When spring arrives, bringing with it seasonal friskiness, contraception is rarely brought up. Women reassure themselves by thinking, “I’ve never got pregnant before‚ so nothing will happen this time.” This often proves to be a fatal mistake.
If necessary, an abortion can be obtained, here and now. However, one quarter of the world’s population lives under a total ban. Another third is forced to explain, make a statement, justify their choice, and provide the ‘right’ reasons, while no more than 40 per cent have completely legal access to an abortion, such as during the first trimester. A ten-year-old girl in Senegal is going through a dramatic situation at the moment.
I can get pregnant from unprotected sex? Really?
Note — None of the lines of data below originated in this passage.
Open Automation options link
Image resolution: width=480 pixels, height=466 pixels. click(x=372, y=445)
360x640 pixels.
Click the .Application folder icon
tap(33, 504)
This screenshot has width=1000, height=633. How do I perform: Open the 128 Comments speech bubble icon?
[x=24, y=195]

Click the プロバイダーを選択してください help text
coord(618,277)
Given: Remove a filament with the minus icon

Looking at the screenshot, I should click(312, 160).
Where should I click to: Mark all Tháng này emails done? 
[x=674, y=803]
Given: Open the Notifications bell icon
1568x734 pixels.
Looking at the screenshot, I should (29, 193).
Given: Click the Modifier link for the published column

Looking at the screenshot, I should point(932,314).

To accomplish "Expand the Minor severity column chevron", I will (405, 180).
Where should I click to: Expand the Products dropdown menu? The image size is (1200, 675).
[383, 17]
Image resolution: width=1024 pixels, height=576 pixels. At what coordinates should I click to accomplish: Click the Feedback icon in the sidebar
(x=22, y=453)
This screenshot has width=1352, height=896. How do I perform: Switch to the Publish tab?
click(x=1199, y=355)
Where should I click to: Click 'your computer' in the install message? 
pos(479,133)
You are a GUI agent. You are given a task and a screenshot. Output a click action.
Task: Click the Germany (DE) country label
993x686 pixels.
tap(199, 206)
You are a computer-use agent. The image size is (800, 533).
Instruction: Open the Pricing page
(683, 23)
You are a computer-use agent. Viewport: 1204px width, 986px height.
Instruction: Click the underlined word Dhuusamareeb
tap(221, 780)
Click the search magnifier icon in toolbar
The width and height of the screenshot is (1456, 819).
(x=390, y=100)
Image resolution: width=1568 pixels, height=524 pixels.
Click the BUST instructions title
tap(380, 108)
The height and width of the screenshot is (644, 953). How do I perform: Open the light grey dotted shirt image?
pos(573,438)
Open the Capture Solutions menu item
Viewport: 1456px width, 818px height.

“I’ve never got pregnant from unprotected sex in the past, so it won’t happen in the future.” This seems to be a widespread belief. The US Guttmacher Institute has determined that the approximately 11 per cent of women who don’t use any kind of contraception account for more than half of all unwanted pregnancies. And when asked why they didn’t bother, some interesting answers were given: “I didn’t think that I could get pregnant so easily”, “I didn’t really think about it beforehand”, “I don’t like contraceptives”, “my partner’s against it and thinks contraception is evidence of cheating”.
Almost equally unreliable as no contraception at all is ‘being careful’ (coitus interruptus in medical terms). One third of all young women between the ages of 15 and 24 in the USA have relied on this method at least once. So it’s no surprise that 21% of them became pregnant, or they resorted to emergency contraception (the morning-after pill) more frequently. The term ‘pullout generation’ has already been coined in the USA.
Source: The Guardian Weekly, 8. November 2013
A 10 year old rape victim is being denied an abortion
In 68 countries, abortions are illegal or permitted only when the woman’s life is in danger. They include a number of former African colonies, from Angola to Uganda, and Senegal in Western Africa, which is half the size of Germany and has a population of 12 million. Though independent since 1960, its Napoleonic law banning abortion is still in force.
Aminata Touré, when she became the country’s prime minister in 2013, announced her intention to change the law, but this hasn’t happened yet. Before an abortion can be performed legally, three doctors must certify that the woman’s life is in danger. Which is virtually impossible in practice: “Poor people in Senegal are lucky if they see one doctor in their lifetime“, said the president of Senegal’s women lawyers’ association. They’re unable to afford it, as a medical certificate costs about 20 US dollars.
Recently, the British media have reported on the ten-year-old, who’s five months pregnant with twins after being raped by a neighbour. Because there’s no chance of her receiving a legal abortion, the women lawyers’ association is focussing on ensuring that she gets regular scans and free medical care.
In the first six months of last year alone, 40 women were arrested for illegal abortions or infanticide, and each one’s facing up to ten years imprisonment. A doctor or pharmacist found guilty of having a role in a termination faces being struck off.
A decade ago, Senegal ratified the African charter on the rights of women, but its provisions – the availability of legal medical abortions after rape or incest, or in case the women’s mental or physical health is endangered – have never been added to the statute book.